2. **Find the rate of change along the x-axis:**
* When we only move along the x-axis, our y-position stays fixed. So, the parts of the formula that don't have 'x' (like `500` and `-1.5y^2`) don't change due to our x-movement.
* We only need to look at the term `-0.6x^2`.
* To find how fast this changes as x changes, we use a math trick: if you have a term like `A * x * x` (or `Ax^2`), its rate of change with respect to x is `2 * A * x`.
* So, for `-0.6x^2`, the rate of change is `2 * (-0.6) * x = -1.2x`.
* Now, we plug in our x-value from the point (2,3), which is `x = 2`.
* Rate of change along x = `-1.2 * 2 = -2.4`.
* This means if we move a tiny bit in the positive x-direction, the temperature drops by 2.4 units for each meter we move.

3. **Find the rate of change along the y-axis:**
* Similarly, when we only move along the y-axis, our x-position stays fixed.
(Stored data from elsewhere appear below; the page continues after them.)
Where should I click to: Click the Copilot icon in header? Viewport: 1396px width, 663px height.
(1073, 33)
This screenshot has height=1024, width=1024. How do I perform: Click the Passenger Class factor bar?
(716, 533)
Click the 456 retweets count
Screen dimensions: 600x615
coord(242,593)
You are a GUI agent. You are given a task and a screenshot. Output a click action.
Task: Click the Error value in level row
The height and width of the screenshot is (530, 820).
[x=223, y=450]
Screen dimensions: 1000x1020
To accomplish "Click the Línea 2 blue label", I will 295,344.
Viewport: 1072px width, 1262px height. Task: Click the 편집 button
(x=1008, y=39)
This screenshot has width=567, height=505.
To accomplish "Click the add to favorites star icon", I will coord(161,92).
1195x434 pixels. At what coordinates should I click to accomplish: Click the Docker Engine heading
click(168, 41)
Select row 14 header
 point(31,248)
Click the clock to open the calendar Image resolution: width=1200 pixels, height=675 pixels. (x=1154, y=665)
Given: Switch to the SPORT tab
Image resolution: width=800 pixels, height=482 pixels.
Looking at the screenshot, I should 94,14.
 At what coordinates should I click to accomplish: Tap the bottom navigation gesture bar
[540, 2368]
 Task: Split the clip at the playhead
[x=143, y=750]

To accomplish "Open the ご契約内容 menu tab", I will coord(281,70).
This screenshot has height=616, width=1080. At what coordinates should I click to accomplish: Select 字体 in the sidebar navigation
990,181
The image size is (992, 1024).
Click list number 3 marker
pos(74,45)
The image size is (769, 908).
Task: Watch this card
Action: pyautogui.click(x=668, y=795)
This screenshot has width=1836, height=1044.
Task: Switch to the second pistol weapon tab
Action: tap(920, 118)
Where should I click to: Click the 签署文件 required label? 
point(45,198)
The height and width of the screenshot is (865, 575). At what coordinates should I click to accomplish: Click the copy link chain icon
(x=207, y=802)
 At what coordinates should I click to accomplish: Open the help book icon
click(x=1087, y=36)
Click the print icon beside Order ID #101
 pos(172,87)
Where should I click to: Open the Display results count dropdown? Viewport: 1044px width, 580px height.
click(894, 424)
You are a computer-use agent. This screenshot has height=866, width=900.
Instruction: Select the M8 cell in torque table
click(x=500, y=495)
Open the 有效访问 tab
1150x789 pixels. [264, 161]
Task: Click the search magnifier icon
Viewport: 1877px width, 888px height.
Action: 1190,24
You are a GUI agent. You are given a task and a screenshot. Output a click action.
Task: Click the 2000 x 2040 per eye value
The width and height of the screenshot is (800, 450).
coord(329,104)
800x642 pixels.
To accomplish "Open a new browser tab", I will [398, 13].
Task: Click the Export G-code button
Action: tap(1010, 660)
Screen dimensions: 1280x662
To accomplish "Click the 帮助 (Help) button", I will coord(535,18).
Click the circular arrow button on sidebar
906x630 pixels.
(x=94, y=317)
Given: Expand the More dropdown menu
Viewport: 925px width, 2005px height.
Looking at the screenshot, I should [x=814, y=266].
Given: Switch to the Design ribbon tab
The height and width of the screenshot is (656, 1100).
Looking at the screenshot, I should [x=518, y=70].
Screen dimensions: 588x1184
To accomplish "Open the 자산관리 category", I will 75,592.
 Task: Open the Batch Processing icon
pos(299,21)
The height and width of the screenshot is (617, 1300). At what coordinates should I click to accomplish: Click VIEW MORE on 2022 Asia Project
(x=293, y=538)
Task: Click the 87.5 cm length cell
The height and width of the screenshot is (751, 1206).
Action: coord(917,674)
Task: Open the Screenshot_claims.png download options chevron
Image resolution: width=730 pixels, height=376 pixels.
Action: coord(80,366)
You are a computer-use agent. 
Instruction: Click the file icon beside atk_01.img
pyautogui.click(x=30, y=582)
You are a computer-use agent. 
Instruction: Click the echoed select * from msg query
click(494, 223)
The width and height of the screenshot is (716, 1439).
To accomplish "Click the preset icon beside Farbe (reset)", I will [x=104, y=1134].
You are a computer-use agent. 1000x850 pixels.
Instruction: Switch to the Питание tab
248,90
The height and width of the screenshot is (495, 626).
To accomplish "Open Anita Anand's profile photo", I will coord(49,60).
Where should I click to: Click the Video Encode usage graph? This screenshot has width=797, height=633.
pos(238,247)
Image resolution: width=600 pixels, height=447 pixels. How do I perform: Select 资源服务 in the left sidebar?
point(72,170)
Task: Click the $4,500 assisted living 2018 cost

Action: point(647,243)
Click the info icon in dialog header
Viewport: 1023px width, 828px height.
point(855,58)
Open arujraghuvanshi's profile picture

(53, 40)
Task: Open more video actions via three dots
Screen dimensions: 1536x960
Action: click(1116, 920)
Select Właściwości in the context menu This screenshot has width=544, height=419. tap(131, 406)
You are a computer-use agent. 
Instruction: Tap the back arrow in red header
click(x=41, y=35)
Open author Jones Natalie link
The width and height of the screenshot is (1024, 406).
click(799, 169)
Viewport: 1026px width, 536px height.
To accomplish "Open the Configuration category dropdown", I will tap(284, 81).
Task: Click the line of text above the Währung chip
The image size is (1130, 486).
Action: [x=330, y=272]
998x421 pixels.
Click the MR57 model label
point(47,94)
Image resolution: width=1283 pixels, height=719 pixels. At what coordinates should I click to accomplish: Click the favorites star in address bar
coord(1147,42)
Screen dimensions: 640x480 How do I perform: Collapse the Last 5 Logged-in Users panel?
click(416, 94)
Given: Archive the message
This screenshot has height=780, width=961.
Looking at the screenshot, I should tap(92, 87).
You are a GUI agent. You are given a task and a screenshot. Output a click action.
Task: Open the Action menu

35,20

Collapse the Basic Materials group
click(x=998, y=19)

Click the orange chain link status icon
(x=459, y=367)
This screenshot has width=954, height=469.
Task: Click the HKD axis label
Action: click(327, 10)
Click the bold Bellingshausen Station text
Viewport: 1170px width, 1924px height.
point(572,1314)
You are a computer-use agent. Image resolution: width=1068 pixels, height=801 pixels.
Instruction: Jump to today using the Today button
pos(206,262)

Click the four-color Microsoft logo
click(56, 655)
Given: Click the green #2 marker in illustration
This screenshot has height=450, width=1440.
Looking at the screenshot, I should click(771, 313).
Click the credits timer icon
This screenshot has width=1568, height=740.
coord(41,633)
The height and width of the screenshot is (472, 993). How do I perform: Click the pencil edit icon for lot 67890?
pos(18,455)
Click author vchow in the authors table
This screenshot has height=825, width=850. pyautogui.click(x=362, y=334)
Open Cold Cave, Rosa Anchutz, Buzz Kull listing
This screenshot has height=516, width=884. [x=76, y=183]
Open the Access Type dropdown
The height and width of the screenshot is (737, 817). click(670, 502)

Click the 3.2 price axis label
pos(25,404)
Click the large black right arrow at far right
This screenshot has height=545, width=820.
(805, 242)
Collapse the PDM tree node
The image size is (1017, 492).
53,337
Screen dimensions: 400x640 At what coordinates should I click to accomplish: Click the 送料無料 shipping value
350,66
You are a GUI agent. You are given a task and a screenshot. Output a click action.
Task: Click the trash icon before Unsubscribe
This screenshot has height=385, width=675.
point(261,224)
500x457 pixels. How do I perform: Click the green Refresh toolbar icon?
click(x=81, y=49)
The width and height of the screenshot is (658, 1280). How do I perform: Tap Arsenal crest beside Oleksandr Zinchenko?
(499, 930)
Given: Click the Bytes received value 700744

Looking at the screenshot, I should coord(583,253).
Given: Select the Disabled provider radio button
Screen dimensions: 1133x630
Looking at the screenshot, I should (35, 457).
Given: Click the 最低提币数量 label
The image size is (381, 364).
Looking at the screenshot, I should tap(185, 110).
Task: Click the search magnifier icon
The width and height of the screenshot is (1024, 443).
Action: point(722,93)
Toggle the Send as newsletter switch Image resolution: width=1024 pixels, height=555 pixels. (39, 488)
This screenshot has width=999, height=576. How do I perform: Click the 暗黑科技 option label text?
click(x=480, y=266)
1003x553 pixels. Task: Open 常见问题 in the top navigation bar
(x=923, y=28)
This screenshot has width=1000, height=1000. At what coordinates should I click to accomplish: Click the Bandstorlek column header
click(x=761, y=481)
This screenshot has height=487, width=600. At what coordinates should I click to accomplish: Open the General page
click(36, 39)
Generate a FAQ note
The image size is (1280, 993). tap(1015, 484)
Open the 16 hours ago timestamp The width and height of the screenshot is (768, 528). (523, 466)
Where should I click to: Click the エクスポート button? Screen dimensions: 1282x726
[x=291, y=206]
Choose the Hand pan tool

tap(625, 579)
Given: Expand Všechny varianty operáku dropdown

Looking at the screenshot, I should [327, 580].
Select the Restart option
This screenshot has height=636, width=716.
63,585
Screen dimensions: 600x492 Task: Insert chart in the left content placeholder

So, the parts of the formula that don't have 'y' (like `500` and `-0.6x^2`) don't change due to our y-movement.
* We only need to look at the term `-1.5y^2`.
* Using the same math trick: for `-1.5y^2`, the rate of change with respect to y is `2 * (-1.5) * y = -3.0y`.
* Now, we plug in our y-value from the point (2,3), which is `y = 3`.
* Rate of change along y = `-3.0 * 3 = -9.0`.
* This means if we move a tiny bit in the positive y-direction, the temperature drops by 9.0 units for each meter we move.